Instructions to follow: Wherever "agent" occurs in the entries, copy the line that holds it.

Data extract:

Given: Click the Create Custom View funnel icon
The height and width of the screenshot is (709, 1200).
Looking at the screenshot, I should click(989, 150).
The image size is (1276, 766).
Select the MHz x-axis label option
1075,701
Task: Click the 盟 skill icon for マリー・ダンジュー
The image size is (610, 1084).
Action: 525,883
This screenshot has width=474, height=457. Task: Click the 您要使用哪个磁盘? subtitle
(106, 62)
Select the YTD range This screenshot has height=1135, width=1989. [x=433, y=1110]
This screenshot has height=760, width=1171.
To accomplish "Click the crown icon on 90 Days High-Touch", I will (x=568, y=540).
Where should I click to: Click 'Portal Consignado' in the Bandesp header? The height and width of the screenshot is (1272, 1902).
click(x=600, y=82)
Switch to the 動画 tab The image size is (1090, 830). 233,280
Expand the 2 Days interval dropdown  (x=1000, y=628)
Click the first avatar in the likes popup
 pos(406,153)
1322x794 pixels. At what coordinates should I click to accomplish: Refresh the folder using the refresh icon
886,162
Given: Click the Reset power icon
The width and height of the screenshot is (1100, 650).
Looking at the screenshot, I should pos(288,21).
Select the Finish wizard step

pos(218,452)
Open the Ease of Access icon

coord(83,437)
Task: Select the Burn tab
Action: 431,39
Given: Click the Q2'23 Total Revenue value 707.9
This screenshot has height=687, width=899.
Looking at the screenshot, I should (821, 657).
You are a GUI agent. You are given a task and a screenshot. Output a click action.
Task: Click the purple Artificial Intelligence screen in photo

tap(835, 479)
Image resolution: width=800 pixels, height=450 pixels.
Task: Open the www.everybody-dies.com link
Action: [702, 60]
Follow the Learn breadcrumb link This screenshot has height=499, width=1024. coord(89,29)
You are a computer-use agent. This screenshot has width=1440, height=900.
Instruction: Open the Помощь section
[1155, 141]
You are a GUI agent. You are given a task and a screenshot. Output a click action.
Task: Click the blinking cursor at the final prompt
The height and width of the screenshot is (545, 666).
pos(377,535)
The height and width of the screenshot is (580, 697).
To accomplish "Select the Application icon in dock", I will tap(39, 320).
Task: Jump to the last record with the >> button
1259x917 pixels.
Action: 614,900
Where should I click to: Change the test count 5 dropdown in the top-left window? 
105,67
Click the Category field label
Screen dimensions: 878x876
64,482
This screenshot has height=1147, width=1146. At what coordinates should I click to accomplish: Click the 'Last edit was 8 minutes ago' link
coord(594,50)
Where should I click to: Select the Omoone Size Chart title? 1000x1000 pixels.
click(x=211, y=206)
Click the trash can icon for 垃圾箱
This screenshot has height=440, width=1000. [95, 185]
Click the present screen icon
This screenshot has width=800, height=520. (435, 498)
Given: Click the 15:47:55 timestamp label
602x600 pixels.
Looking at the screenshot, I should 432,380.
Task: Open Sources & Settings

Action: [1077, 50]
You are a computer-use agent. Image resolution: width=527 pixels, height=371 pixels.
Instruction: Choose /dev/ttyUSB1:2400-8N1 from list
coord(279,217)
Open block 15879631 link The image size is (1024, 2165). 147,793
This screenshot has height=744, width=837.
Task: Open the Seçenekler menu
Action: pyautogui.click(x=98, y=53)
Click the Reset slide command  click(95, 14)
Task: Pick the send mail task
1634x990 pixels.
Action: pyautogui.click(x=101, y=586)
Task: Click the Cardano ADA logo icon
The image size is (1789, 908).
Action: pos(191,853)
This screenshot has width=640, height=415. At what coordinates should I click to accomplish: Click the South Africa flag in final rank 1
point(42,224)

Completed exercise:
You are a GUI agent. You are given a task and a screenshot. Output a click action.
You are a computer-use agent. This screenshot has width=1440, height=900.
You are a GUI agent. You are given a task and a screenshot. Output a click action.
You are a computer-use agent. Image resolution: width=527 pixels, height=371 pixels.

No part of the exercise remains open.